Massive overhaul of Orioles’ coaching staff continues with latest pair of hirings

 Craig Albernaz isn’t inheriting the old guard in Baltimore.
Baltimore Orioles v Minnesota Twins
Baltimore Orioles v Minnesota Twins | Brace Hemmelgarn/GettyImages

The Baltimore Orioles aren’t just changing managers this winter, they’re changing the way the entire organization thinks about game planning, communication, and player development. Craig Albernaz wasn’t hired to simply inherit Brandon Hyde’s staff and nudge it forward. He was brought in to put his own fingerprints on every corner of the clubhouse. 

If you’ve been waiting to see whether the post-Hyde Orioles would lean into comfort or get uncomfortable in the name of improvement, the answer is pretty clear now. The O’s are building a staff on modern hitting concepts, information flow, and communication with players, not on old résumés and familiar names. It’s also a staff that looks a lot more like Albernaz’s career path than anything we’ve seen in Baltimore before.
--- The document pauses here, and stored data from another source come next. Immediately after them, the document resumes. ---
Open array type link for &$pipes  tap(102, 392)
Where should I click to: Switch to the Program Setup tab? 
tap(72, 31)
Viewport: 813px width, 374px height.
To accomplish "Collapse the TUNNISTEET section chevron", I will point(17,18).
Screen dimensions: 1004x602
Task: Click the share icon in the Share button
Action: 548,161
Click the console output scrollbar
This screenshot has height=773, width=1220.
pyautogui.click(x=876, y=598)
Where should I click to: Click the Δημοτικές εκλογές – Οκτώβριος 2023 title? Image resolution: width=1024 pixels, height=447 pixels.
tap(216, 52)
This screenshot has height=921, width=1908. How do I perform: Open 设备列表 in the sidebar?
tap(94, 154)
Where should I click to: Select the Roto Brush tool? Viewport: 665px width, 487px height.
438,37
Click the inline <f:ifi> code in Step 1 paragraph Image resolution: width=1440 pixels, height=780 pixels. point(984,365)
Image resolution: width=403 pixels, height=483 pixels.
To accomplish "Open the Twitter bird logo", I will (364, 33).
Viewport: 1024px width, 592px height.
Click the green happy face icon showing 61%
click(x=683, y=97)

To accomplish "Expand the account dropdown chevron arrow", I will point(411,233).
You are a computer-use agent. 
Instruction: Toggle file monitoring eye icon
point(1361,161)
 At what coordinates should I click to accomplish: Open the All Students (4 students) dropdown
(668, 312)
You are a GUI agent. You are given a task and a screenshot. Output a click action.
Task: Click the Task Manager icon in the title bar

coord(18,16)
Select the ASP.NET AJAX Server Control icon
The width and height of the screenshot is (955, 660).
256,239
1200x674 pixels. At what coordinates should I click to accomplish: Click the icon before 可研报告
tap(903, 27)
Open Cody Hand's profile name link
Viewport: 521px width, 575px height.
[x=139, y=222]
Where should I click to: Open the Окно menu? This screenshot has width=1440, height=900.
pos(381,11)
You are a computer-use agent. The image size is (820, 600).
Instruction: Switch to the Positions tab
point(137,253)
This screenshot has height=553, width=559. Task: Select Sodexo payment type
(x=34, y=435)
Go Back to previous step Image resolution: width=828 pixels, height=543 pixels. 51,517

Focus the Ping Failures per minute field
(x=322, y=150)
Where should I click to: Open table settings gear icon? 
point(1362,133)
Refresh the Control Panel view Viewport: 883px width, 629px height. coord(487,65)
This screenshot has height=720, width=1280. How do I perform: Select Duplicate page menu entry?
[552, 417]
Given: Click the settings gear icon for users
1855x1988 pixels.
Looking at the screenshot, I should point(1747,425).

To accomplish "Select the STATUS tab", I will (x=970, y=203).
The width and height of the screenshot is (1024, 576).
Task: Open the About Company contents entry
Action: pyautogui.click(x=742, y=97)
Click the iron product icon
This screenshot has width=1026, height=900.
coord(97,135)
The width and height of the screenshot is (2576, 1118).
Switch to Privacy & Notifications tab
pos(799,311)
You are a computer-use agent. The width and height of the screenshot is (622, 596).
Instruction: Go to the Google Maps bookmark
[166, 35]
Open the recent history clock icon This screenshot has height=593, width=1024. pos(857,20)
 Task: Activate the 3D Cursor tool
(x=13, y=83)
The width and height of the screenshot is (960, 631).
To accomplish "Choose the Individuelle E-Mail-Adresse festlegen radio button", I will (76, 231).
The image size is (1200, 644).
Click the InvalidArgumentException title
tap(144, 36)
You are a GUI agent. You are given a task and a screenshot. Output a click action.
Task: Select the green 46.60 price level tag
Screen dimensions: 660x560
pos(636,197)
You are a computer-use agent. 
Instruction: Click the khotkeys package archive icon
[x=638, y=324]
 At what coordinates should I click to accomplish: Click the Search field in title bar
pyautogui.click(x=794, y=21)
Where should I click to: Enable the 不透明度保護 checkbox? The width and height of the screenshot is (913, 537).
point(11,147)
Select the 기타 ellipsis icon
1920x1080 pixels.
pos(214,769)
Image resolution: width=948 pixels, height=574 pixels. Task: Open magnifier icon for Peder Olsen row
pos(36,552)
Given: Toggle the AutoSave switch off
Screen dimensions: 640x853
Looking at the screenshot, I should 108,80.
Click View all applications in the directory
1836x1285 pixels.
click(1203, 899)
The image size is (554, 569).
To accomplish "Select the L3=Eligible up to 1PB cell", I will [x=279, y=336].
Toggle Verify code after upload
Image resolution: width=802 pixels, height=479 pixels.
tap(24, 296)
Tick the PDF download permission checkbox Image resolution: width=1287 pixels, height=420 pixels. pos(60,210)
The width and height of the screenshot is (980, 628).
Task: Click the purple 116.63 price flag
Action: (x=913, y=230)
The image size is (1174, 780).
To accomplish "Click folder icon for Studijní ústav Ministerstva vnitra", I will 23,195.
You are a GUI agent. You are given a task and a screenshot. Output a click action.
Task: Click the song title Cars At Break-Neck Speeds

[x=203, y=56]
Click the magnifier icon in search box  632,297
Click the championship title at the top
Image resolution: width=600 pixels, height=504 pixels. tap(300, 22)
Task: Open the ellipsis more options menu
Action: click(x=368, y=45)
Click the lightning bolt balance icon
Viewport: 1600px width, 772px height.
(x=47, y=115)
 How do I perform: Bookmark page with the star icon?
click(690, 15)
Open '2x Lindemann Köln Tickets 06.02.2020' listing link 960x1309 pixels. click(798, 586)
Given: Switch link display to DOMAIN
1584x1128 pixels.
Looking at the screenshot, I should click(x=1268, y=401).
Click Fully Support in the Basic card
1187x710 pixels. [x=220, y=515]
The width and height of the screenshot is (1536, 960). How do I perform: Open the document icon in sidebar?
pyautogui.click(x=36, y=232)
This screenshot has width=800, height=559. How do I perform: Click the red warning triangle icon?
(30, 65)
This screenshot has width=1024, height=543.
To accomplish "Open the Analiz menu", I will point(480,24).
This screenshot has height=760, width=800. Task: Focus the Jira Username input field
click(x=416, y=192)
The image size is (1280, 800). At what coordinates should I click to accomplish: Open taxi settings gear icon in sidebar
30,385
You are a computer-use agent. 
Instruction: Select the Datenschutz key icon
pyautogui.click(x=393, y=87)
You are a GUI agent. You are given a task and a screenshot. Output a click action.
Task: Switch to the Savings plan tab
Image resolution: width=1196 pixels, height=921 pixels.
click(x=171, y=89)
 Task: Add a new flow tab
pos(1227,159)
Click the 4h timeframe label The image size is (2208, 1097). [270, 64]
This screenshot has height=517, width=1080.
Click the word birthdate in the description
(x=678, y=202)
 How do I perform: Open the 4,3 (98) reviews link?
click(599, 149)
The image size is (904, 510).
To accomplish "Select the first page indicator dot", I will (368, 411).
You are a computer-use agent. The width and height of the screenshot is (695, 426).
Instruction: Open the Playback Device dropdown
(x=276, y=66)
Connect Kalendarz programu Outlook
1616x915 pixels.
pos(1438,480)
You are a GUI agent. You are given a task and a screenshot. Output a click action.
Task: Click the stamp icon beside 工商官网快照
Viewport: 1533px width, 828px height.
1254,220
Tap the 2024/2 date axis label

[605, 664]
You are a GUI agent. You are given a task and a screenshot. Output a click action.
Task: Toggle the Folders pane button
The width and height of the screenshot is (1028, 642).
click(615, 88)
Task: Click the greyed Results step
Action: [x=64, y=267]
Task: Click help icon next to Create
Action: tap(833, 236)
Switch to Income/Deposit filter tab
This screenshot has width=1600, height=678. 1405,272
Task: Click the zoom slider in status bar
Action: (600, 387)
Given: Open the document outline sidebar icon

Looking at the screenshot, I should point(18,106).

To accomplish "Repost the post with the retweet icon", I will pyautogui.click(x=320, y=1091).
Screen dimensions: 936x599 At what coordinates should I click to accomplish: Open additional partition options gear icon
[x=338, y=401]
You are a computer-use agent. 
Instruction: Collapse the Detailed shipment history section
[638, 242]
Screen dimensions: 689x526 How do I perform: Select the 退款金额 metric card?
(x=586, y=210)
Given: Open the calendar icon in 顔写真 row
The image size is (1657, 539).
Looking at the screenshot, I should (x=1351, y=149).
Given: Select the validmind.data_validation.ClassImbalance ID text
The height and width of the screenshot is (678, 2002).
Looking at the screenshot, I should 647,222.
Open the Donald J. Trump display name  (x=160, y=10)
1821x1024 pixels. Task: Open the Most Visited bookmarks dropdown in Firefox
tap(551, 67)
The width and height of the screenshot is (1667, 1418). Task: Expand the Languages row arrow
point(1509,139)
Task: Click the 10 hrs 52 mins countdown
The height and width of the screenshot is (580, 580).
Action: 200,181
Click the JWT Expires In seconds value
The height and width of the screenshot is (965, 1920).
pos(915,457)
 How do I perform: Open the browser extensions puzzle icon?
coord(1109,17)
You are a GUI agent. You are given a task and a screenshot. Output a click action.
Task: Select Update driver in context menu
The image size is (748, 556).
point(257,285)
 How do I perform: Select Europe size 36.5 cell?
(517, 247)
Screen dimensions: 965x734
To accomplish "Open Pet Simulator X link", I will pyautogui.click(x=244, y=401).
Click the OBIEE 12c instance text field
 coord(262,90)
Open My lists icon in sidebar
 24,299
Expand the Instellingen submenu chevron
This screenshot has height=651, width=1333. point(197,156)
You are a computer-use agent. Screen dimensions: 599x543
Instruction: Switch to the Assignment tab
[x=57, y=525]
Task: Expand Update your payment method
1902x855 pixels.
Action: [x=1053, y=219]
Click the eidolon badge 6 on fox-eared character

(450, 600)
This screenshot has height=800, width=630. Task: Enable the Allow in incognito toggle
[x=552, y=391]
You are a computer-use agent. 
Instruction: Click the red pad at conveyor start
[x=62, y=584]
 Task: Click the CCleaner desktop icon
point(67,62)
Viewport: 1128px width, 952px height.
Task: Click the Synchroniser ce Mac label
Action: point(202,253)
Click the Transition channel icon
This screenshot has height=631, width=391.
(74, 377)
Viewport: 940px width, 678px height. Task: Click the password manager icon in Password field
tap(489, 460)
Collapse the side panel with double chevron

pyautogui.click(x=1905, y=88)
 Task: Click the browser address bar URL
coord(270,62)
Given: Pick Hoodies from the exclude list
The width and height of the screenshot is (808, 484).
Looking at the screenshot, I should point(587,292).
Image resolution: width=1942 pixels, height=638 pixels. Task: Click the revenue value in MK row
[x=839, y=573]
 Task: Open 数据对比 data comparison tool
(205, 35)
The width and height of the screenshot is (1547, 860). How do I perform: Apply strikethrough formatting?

Orioles’ bold coaching reset proves Craig Albernaz isn’t here to play it safe

According to multiple reports, the Orioles are set to hire Brady North as assistant hitting coach and Hank Conger as bullpen coach as they round out the 2026 staff. North, still only 34, has spent his entire professional coaching life in the Rays’ machine, most recently serving as Tampa Bay’s assistant hitting coach the last four seasons before the club offered him a different role for 2026 — and the freedom to leave if a big-league job materialized elsewhere. Now that “elsewhere” is Camden Yards, where he’ll slide in under Dustin Lind and help build an offensive identity around a young lineup that badly underperformed the last season and a half. 

North’s background should sound familiar if you’ve been paying attention to the way successful organizations operate. Tampa Bay trusted him with hitters at every level, from Rookie ball to the big leagues, and his work has spanned traditional instruction, tech-heavy hitting environments, and winter ball in Latin America. 

He also has history with Albernaz dating back to their Rays days, when Albernaz was a minor league field coordinator and catching specialist while North was cutting his teeth as a young hitting coach. That matters. This isn’t a front office randomly plugging in a name from a spreadsheet; it’s a manager hand-picking someone he already knows how to communicate with, someone who speaks the same hitting language as Lind and Ecker.

On the pitching side, Conger’s arrival as bullpen coach says a lot about what the Orioles value behind the scenes. At 37, Conger already has a bizarrely rich baseball résumé. He caught parts of seven seasons in the big leagues with the Angels, Astros and Rays before taking on a whistle-and-clipboard role, bouncing from the KBO’s Lotte Giants to a spot on the Twins’ big-league staff working with catchers and the bench.

Step back and the sheer scope of this overhaul is staggering. From last year’s staff, only French, Klimek and Plassmeyer are expected to remain, while familiar names like Robinson Chirinos, Tony Mansolino, Cody Asche, Tommy Joseph, Sherman Johnson, Anthony Sanders, Grant Anders and John Mabry have all moved on to other roles around the league or outside the organization.  

It’s a risk to turn over this much institutional knowledge in one offseason. It’s also the kind of risk you take when you accept that “good enough” isn’t good enough in a division with the Yankees, Red Sox, and Blue Jays trying to spend or develop their way right past you.

And that’s ultimately the point here for Orioles fans. This wave of hires isn’t some cosmetic shakeup to justify a new name on the manager’s door. Will it work? That depends on whether Albernaz, Lind, North, Conger and company can translate their ideas into real gains. If Baltimore is going to climb back to the top of the AL East, it was always going to start with changing the voices in the room. Now, those voices are finally in place, and the excuses are gone.